誰かの祈りが形を成したものなのかもしれない。

依頼者は、解体業者の男。

都内にある築60年の木造アパート「白百合荘」の取り壊し準備中、

妙な現象が頻発しているという。


「夜になると、203号室だけ灯りが点くんです。

 ブレーカーは落としてあるのに。

 しかも近づいた職人の一人が……“自分がそこで暮らしてた”って言い出して……

 でも、その人はアパートに入ったこともないはずで……」


俺は夜、アパート前で張り込んだ。

時間は23時過ぎ。
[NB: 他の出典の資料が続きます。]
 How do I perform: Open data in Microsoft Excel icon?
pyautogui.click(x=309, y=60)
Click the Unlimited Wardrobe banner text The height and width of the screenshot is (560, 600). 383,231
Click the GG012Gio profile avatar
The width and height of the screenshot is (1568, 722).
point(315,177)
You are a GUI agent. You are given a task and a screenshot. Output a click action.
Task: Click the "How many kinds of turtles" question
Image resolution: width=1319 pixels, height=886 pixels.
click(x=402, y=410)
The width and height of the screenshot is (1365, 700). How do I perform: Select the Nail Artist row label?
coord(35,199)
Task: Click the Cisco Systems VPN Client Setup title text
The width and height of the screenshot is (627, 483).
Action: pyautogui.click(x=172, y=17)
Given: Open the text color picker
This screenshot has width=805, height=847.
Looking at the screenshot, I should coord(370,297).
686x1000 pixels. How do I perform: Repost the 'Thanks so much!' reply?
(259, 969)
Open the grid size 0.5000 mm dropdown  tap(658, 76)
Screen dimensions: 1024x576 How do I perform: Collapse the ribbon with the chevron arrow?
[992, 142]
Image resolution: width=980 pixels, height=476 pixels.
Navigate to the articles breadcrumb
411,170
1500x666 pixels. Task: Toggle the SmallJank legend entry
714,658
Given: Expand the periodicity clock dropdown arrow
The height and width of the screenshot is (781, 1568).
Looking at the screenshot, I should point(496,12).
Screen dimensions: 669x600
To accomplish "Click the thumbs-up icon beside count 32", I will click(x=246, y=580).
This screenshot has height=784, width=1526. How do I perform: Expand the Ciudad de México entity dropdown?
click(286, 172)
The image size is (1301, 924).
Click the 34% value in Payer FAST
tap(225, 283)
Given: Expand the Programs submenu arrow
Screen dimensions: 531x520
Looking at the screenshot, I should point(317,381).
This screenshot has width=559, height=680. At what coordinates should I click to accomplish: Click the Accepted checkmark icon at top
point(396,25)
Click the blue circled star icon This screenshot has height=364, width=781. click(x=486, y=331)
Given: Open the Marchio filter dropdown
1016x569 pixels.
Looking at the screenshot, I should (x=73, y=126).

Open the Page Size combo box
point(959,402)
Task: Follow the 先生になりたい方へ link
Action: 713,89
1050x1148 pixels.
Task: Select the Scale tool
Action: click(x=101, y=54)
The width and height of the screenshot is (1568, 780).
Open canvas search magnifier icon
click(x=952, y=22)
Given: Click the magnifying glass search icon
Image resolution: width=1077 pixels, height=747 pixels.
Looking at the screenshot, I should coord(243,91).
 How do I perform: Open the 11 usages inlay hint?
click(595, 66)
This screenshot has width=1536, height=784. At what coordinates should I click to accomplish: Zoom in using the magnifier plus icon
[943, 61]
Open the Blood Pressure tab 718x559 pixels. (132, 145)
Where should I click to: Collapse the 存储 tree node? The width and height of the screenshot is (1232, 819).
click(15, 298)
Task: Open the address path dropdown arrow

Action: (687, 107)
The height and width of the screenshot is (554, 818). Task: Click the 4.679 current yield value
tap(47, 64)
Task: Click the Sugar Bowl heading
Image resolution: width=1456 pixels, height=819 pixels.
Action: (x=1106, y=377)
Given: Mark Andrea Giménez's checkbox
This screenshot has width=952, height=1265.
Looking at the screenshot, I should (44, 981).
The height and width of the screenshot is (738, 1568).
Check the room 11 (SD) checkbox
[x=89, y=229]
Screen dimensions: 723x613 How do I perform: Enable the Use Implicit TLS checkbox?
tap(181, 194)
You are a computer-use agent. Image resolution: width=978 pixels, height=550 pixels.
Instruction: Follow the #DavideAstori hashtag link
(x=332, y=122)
人気のない路地に、

2階の一角――203号室だけがぽつりと明るくなった。


古びたレースのカーテンの向こう、

人影が、ゆっくり手を振っている。


玄関は打ち付けられ、中に入れるはずもない。

だが近づくと、なぜか**“懐かしい匂い”がした。**


乾いた畳、煮しめのような匂い、

そして、どこかで聞いた童謡のメロディ。


突然、頭の奥に何かが差し込んだ。


――ちゃぶ台の前に座る老婆。

――夏の扇風機。

――小さな手を握る“俺の手”。


だが、その光景に俺自身の記憶はない。


深夜0時を回った頃、灯りはふっと消えた。

朝になり、依頼者と共に203号室の鍵を確認したが、

存在しない部屋だった。


203号室は、設計上、存在していない。

101〜202号室までしか存在せず、203号室の場所には――

壁しかなかったのだ。


念のため、取り壊し前の古い住人名簿を確認した。

すると、昭和58年に**「203号室・天野澄子」**という名前があった。


備考欄には、こう書かれていた。


「死亡後、部屋消失。間取り改修」


俺は市役所で調べた。

天野澄子――

息子と二人暮らしだったが、ある日突然、失踪。

後日、部屋の中から**“人骨の一部と日記”**が見つかっている。


その日記の最後の一文には、こう書かれていた。


「せめて、あの子が帰ってくる場所を、ここに残しておきたい」


俺はアパートの前で、手を合わせた。

ふと見ると、203号室の“あったはずの場所”にだけ、

雨が降った跡がなく、乾いたままだった。


誰かが、いまだにそこを部屋として使っているのかもしれない。

次回・第106話「喪服のランナー」では、

早朝の公園を走る“黒い喪服姿の女”。

決して追いつけず、

振り返った顔には――

“目がなかった”。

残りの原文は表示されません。